All of the data needs to be repeated exactly.

[Records from a collection]
- - - - -

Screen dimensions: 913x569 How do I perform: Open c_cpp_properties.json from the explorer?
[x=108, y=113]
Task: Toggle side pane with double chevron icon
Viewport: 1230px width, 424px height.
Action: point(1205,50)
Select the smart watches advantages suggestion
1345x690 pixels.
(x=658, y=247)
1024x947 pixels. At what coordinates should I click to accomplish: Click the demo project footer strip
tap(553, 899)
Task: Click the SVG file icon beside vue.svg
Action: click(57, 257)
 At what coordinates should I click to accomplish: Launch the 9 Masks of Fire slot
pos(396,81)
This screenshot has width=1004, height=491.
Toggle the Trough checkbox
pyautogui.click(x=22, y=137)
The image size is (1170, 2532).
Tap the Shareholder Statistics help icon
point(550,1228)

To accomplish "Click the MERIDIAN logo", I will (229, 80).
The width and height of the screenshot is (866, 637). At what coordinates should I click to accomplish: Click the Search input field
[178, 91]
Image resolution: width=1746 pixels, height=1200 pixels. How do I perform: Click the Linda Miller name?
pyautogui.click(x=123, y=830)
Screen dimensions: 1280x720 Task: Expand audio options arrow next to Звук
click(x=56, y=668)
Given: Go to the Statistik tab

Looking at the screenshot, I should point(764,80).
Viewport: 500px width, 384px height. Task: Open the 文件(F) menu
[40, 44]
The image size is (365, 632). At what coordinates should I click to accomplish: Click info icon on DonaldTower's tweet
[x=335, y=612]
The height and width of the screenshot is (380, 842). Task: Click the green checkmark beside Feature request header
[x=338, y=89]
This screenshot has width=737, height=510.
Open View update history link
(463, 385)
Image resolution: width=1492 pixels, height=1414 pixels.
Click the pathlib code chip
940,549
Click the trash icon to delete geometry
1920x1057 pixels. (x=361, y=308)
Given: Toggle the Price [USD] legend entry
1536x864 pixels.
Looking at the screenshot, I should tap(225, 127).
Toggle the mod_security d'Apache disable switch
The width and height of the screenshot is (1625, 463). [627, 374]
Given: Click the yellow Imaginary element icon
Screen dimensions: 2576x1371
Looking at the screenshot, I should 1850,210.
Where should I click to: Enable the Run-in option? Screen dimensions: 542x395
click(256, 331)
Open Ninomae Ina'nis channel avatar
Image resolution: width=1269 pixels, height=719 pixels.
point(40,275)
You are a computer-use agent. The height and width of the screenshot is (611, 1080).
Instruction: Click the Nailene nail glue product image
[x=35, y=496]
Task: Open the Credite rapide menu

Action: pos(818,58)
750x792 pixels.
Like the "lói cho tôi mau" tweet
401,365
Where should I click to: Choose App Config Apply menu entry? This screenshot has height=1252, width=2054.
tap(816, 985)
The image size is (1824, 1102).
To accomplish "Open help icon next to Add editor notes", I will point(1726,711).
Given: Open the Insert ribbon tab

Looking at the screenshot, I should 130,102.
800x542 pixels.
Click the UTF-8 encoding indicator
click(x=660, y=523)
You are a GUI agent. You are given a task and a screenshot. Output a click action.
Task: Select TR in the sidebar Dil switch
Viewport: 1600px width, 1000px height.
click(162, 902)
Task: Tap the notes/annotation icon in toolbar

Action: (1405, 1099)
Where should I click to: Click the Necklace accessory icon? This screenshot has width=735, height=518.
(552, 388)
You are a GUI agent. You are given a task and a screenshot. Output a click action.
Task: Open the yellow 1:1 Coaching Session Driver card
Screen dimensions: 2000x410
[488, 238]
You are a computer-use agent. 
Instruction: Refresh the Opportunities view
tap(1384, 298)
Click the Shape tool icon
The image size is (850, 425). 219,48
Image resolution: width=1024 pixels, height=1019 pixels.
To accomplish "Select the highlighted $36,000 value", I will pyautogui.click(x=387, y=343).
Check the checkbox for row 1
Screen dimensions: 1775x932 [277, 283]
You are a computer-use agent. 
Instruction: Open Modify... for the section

- - - - -

▶ _Solved exercise_
Screen dimensions: 913x569 How do I perform: Open c_cpp_properties.json from the explorer?
[x=108, y=113]
Task: Toggle side pane with double chevron icon
Viewport: 1230px width, 424px height.
Action: point(1205,50)
Select the smart watches advantages suggestion
1345x690 pixels.
(x=658, y=247)
1024x947 pixels. At what coordinates should I click to accomplish: Click the demo project footer strip
tap(553, 899)
Task: Click the SVG file icon beside vue.svg
Action: click(57, 257)
 At what coordinates should I click to accomplish: Launch the 9 Masks of Fire slot
pos(396,81)
This screenshot has width=1004, height=491.
Toggle the Trough checkbox
pyautogui.click(x=22, y=137)
The image size is (1170, 2532).
Tap the Shareholder Statistics help icon
point(550,1228)

To accomplish "Click the MERIDIAN logo", I will (229, 80).
The width and height of the screenshot is (866, 637). At what coordinates should I click to accomplish: Click the Search input field
[178, 91]
Image resolution: width=1746 pixels, height=1200 pixels. How do I perform: Click the Linda Miller name?
pyautogui.click(x=123, y=830)
Screen dimensions: 1280x720 Task: Expand audio options arrow next to Звук
click(x=56, y=668)
Given: Go to the Statistik tab

Looking at the screenshot, I should point(764,80).
Viewport: 500px width, 384px height. Task: Open the 文件(F) menu
[40, 44]
The image size is (365, 632). At what coordinates should I click to accomplish: Click info icon on DonaldTower's tweet
[x=335, y=612]
The height and width of the screenshot is (380, 842). Task: Click the green checkmark beside Feature request header
[x=338, y=89]
This screenshot has width=737, height=510.
Open View update history link
(463, 385)
Image resolution: width=1492 pixels, height=1414 pixels.
Click the pathlib code chip
940,549
Click the trash icon to delete geometry
1920x1057 pixels. (x=361, y=308)
Given: Toggle the Price [USD] legend entry
1536x864 pixels.
Looking at the screenshot, I should tap(225, 127).
Toggle the mod_security d'Apache disable switch
The width and height of the screenshot is (1625, 463). [627, 374]
Given: Click the yellow Imaginary element icon
Screen dimensions: 2576x1371
Looking at the screenshot, I should 1850,210.
Where should I click to: Enable the Run-in option? Screen dimensions: 542x395
click(256, 331)
Open Ninomae Ina'nis channel avatar
Image resolution: width=1269 pixels, height=719 pixels.
point(40,275)
You are a computer-use agent. The height and width of the screenshot is (611, 1080).
Instruction: Click the Nailene nail glue product image
[x=35, y=496]
Task: Open the Credite rapide menu

Action: pos(818,58)
750x792 pixels.
Like the "lói cho tôi mau" tweet
401,365
Where should I click to: Choose App Config Apply menu entry? This screenshot has height=1252, width=2054.
tap(816, 985)
The image size is (1824, 1102).
To accomplish "Open help icon next to Add editor notes", I will point(1726,711).
Given: Open the Insert ribbon tab

Looking at the screenshot, I should 130,102.
800x542 pixels.
Click the UTF-8 encoding indicator
click(x=660, y=523)
You are a GUI agent. You are given a task and a screenshot. Output a click action.
Task: Select TR in the sidebar Dil switch
Viewport: 1600px width, 1000px height.
click(162, 902)
Task: Tap the notes/annotation icon in toolbar

Action: (1405, 1099)
Where should I click to: Click the Necklace accessory icon? This screenshot has width=735, height=518.
(552, 388)
You are a GUI agent. You are given a task and a screenshot. Output a click action.
Task: Open the yellow 1:1 Coaching Session Driver card
Screen dimensions: 2000x410
[488, 238]
You are a computer-use agent. 
Instruction: Refresh the Opportunities view
tap(1384, 298)
Click the Shape tool icon
The image size is (850, 425). 219,48
Image resolution: width=1024 pixels, height=1019 pixels.
To accomplish "Select the highlighted $36,000 value", I will pyautogui.click(x=387, y=343).
Check the checkbox for row 1
Screen dimensions: 1775x932 [277, 283]
You are a computer-use agent. 
Instruction: Open Modify... for the section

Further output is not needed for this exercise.